In the entries that follow, find the line containing "Where should I click to: Select" and the line containing "This screenshot has width=1024, height=485.", then copy exactly everything from the first through the second except the pictures.

──────── Available data ────────

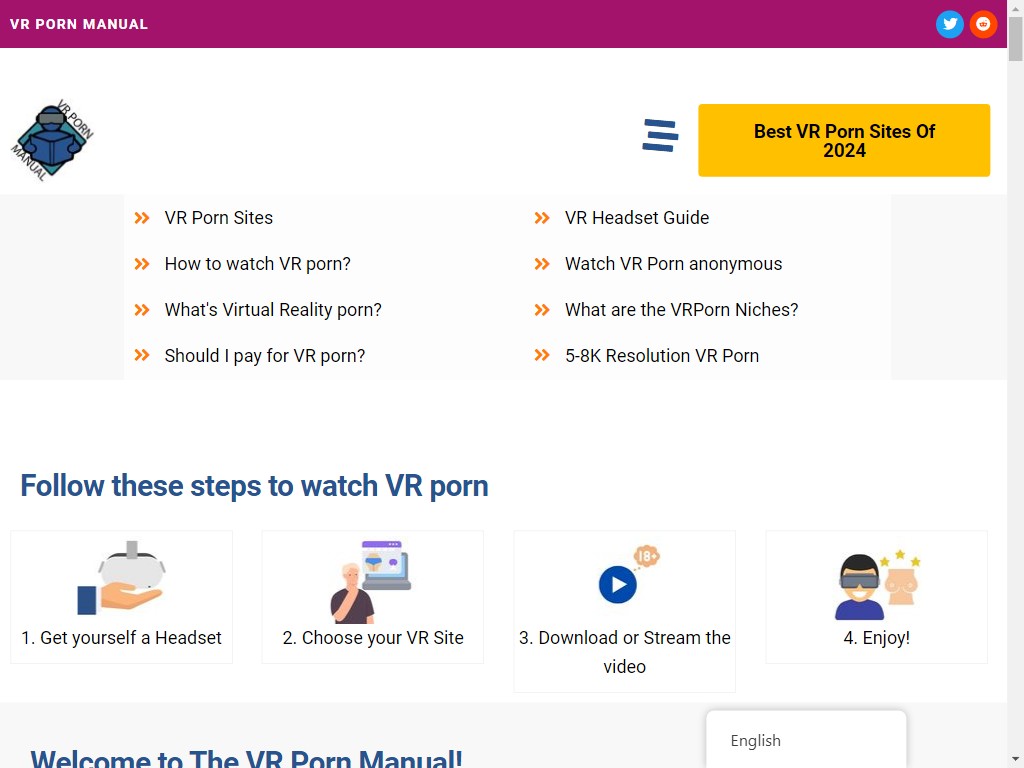Screen dimensions: 1024x768
Task: Open the English language selector
Action: pyautogui.click(x=756, y=741)
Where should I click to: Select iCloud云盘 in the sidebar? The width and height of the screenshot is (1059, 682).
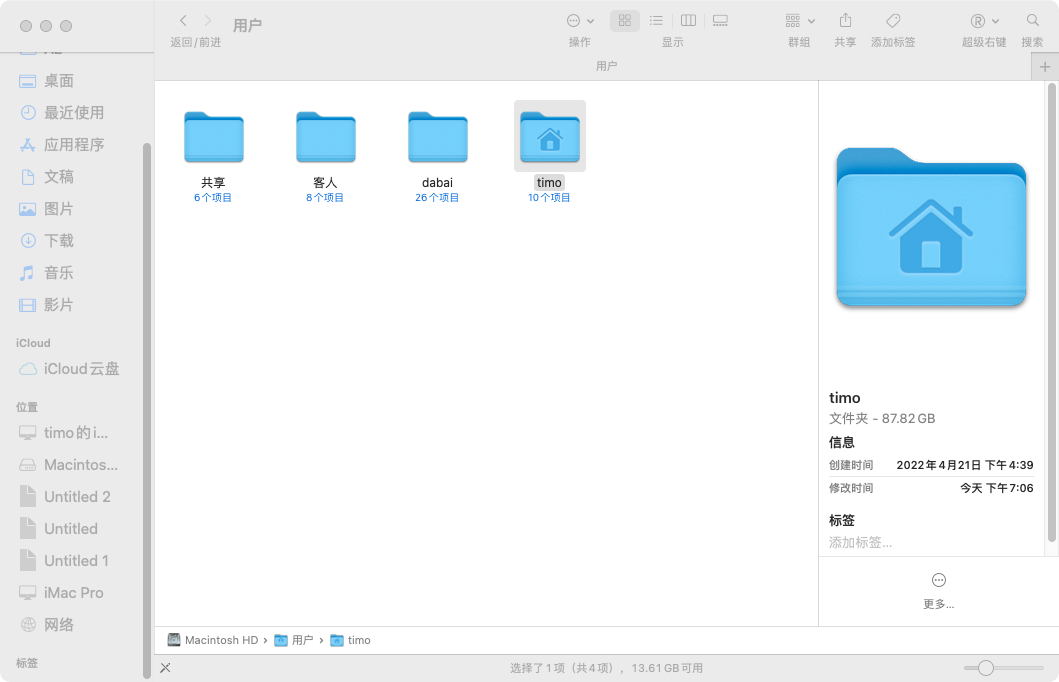(81, 369)
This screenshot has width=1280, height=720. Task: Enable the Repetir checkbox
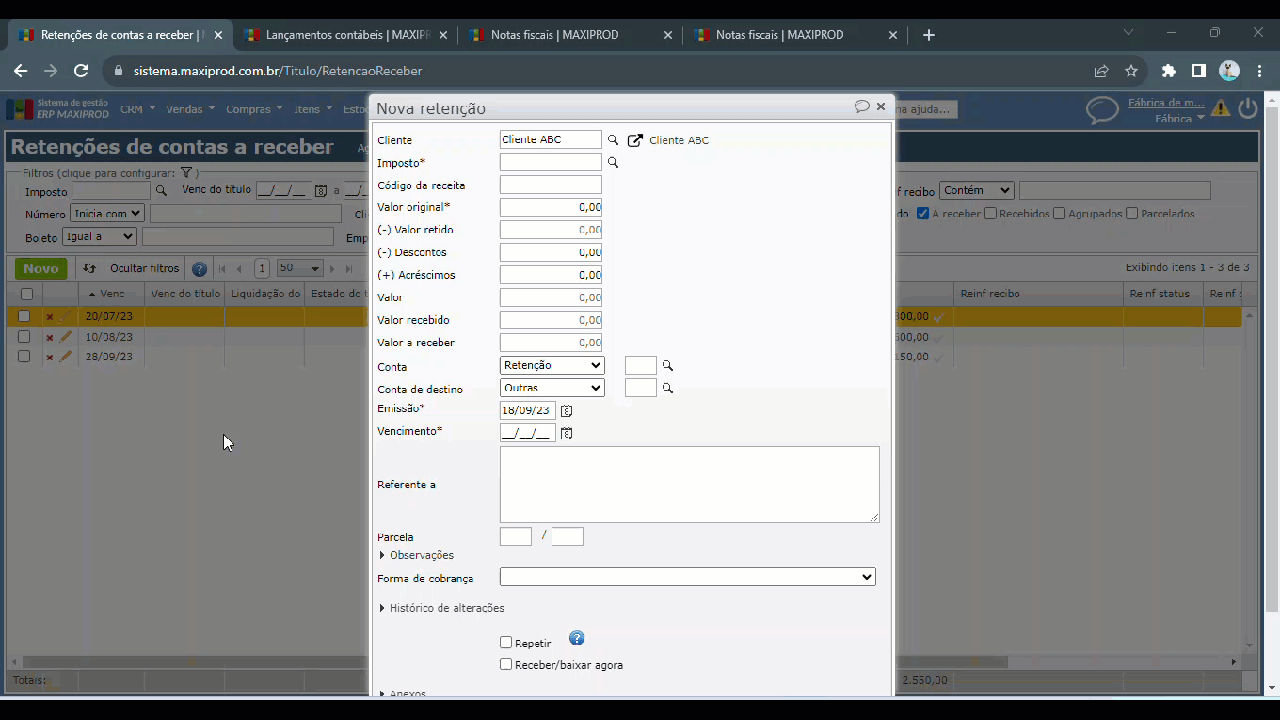coord(506,643)
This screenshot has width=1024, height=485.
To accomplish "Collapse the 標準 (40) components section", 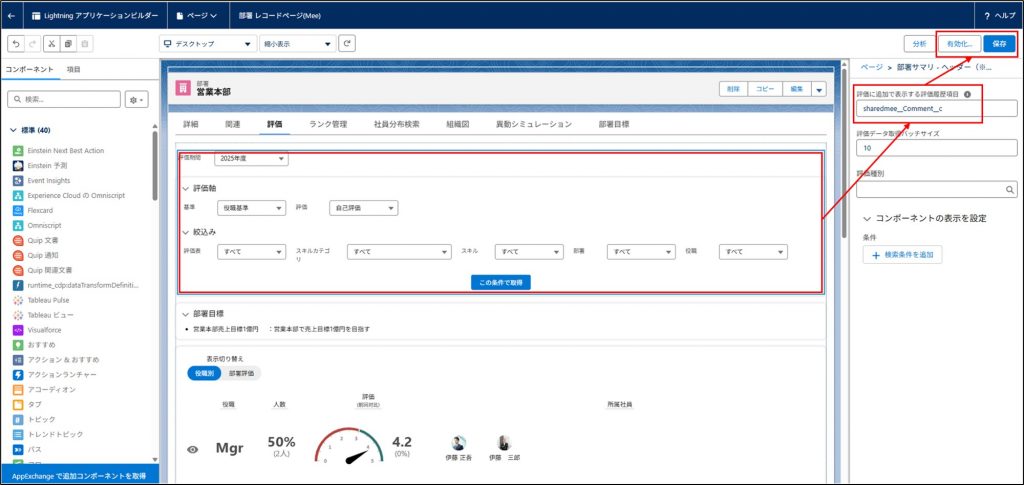I will [13, 130].
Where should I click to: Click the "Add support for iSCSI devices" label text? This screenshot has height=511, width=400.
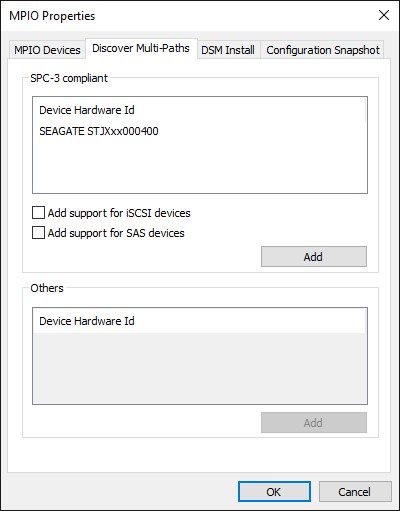pos(119,213)
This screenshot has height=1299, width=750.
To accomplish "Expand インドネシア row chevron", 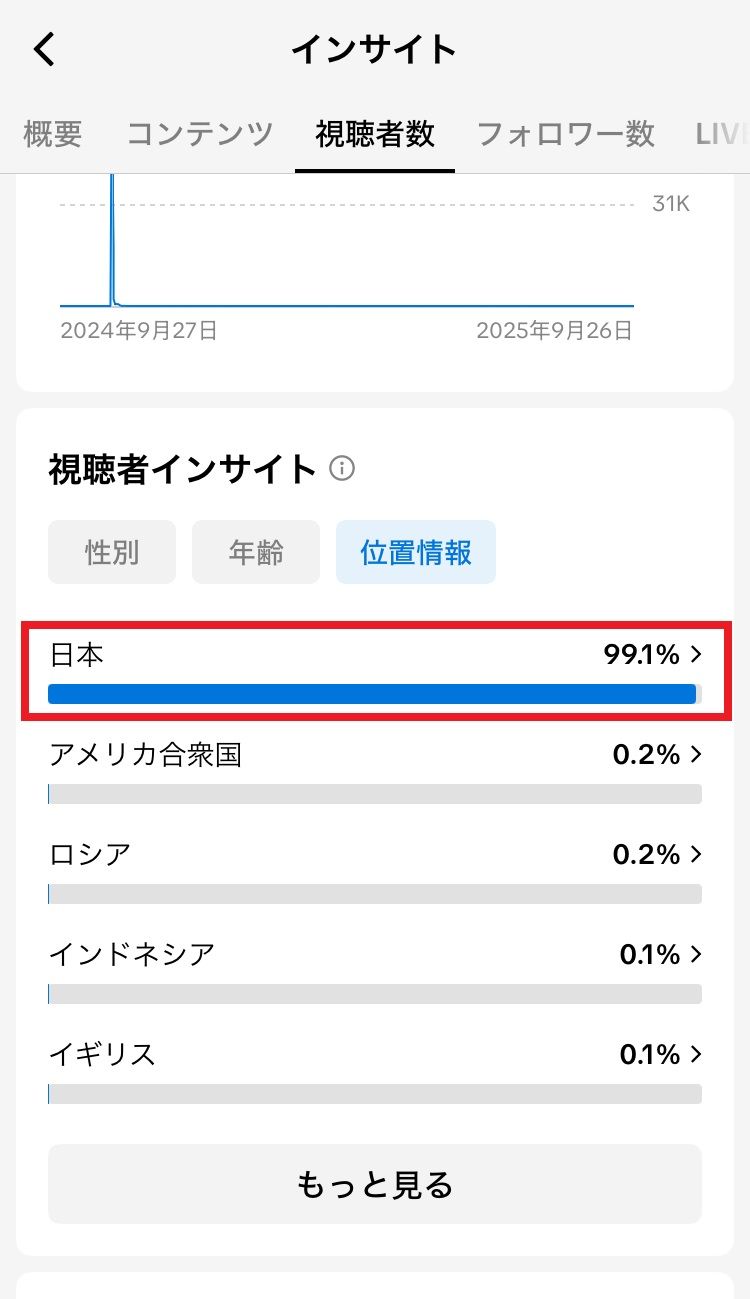I will 697,955.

────────

### Written answer
Where should I click to: Select iCloud云盘 in the sidebar? The width and height of the screenshot is (1059, 682).
(81, 369)
This screenshot has width=1280, height=720. Task: Enable the Repetir checkbox
coord(506,643)
This screenshot has width=1024, height=485.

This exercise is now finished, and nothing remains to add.